* To-do list
a) Copy the stretch of the OnStar article from "OnStar, a wholly" through "service is $500." word for word.
b) According to the OnStar article, what is the cost of the Safety and Security package with OnStar and one year's basic service in the 2004 Pontiac Montana?

OnStar: hot and high-tech option
A major radio and TV
advertising campaign and expanded availability to almost 70 vehicle
models have sparked a new explosion of interest in OnStar, an in-dash
system that can serve as a cell phone, roadside emergency service
and personal navigation assistant.
OnStar, a wholly owned
subsidiary of General Motors, has been around since 1996, but was
revamped into a hands-free, three-button dashboard system in 1999.
Currently, it is available in 52 GM models and in a range of vehicles
such as Audi, Acura, Subaru, Isuzu, Volkswagen and Lexus, under the
When first introduced, OnStar was available
only as an add-on feature. Now, it's available as standard equipment
and in some option packages, but you cannot purchase it as an add-on.
Pricing for OnStar varies with the model and options package it's
installed in. In the 2004 Pontiac Montana, for example, OnStar is
included in the Safety and Security package that also includes a theft-deterrent
system and garage-door opener. The cost for the package with OnStar
and one year's basic service is $500.

* Supplied data
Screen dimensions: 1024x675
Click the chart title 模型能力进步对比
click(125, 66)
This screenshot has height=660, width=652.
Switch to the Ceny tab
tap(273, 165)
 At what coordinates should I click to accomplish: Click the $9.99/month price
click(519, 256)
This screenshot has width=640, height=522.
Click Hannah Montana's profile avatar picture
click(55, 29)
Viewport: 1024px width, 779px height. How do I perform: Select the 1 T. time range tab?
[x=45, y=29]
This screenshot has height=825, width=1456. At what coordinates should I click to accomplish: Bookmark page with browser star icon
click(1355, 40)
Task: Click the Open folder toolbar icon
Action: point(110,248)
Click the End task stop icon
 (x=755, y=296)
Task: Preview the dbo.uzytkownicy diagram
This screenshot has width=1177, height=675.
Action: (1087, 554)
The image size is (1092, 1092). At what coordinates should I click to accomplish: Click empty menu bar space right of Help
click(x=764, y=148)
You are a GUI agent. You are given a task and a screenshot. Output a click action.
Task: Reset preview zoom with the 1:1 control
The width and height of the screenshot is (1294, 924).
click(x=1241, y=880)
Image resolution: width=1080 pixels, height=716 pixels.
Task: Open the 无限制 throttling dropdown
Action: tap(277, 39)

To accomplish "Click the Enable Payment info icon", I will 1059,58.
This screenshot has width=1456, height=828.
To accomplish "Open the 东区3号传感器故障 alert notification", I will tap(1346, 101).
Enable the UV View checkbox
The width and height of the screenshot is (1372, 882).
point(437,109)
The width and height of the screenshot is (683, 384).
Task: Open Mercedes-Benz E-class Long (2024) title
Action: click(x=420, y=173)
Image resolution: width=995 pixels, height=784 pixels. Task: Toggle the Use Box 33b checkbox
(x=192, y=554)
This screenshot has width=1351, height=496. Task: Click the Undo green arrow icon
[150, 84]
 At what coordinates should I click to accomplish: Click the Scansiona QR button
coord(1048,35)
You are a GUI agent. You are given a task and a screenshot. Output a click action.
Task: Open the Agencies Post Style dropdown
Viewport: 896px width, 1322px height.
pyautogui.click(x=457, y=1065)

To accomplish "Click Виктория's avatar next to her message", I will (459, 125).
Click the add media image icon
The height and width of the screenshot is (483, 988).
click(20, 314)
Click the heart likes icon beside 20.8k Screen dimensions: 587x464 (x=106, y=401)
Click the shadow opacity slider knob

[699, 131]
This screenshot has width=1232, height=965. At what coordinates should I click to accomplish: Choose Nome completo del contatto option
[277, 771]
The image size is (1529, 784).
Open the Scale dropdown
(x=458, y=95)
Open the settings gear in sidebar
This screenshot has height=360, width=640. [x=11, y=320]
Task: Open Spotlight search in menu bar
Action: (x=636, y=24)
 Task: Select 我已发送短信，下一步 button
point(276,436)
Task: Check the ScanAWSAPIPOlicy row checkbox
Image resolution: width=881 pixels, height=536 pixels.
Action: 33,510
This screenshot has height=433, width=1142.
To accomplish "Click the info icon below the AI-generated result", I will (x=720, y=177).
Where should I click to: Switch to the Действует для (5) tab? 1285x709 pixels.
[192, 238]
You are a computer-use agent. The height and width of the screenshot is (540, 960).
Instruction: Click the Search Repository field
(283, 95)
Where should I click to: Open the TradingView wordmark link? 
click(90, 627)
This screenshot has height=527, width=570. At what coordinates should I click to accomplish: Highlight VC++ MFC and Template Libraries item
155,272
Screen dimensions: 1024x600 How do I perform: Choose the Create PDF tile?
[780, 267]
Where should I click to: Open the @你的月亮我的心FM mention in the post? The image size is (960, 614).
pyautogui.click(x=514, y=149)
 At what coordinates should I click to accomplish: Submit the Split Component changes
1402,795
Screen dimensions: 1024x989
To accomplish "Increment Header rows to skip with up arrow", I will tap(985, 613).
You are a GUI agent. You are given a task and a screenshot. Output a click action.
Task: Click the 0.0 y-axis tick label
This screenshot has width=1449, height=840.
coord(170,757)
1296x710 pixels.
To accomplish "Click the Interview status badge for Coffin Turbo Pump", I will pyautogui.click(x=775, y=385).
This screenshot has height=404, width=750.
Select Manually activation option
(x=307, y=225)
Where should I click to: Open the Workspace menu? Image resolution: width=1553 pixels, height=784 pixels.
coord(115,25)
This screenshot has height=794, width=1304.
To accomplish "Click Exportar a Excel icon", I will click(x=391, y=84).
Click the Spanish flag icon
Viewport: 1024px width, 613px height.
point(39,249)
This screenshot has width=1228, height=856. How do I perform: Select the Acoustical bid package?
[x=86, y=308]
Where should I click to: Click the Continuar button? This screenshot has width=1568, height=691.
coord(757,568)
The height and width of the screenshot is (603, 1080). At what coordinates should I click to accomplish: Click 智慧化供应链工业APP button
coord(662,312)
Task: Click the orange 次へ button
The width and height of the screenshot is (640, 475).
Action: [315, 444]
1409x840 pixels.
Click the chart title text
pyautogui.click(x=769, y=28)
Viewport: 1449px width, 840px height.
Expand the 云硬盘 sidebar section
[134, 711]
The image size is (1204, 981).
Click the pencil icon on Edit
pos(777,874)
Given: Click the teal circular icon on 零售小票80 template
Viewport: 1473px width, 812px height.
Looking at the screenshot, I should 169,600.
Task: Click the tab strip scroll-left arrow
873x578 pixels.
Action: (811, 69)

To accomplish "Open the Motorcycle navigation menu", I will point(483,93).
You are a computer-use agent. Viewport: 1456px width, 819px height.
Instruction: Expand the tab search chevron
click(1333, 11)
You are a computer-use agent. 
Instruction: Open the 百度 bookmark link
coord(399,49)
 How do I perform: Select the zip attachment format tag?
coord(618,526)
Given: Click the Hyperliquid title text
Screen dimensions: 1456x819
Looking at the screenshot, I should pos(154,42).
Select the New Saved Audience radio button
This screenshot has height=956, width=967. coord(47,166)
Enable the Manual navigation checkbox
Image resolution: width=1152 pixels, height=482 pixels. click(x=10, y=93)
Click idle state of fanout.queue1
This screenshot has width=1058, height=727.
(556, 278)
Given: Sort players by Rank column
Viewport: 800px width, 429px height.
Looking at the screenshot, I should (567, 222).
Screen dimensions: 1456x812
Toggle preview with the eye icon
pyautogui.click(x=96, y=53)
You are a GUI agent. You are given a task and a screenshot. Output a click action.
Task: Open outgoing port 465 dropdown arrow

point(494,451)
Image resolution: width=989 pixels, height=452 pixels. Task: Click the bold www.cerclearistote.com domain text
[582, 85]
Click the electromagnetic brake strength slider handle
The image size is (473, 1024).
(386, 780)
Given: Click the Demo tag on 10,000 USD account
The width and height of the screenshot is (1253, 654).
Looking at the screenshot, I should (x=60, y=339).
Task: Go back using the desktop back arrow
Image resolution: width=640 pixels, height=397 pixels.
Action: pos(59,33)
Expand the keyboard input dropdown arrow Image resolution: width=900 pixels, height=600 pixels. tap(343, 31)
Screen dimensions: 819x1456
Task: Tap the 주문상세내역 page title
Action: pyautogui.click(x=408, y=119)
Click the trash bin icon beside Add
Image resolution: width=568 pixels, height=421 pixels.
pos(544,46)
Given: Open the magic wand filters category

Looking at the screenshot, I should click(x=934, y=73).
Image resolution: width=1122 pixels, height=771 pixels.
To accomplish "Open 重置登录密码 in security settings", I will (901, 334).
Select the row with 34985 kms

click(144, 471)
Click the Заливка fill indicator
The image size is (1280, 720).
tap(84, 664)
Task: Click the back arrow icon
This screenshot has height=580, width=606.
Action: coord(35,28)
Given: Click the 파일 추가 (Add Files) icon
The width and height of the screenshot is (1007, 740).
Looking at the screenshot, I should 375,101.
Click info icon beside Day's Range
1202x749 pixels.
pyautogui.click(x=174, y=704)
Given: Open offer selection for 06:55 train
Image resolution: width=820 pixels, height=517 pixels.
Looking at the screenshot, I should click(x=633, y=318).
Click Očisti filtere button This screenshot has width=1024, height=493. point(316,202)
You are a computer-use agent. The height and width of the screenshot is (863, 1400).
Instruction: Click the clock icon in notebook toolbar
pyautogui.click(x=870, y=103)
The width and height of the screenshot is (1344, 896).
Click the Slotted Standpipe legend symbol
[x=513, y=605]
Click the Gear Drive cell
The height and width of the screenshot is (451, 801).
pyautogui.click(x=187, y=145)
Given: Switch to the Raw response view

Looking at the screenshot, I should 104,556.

* Exercise solutions
a)
OnStar, a wholly owned
subsidiary of General Motors, has been around since 1996, but was
revamped into a hands-free, three-button dashboard system in 1999.
Currently, it is available in 52 GM models and in a range of vehicles
such as Audi, Acura, Subaru, Isuzu, Volkswagen and Lexus, under the
When first introduced, OnStar was available
only as an add-on feature. Now, it's available as standard equipment
and in some option packages, but you cannot purchase it as an add-on.
Pricing for OnStar varies with the model and options package it's
installed in. In the 2004 Pontiac Montana, for example, OnStar is
included in the Safety and Security package that also includes a theft-deterrent
system and garage-door opener. The cost for the package with OnStar
and one year's basic service is $500.

b) $500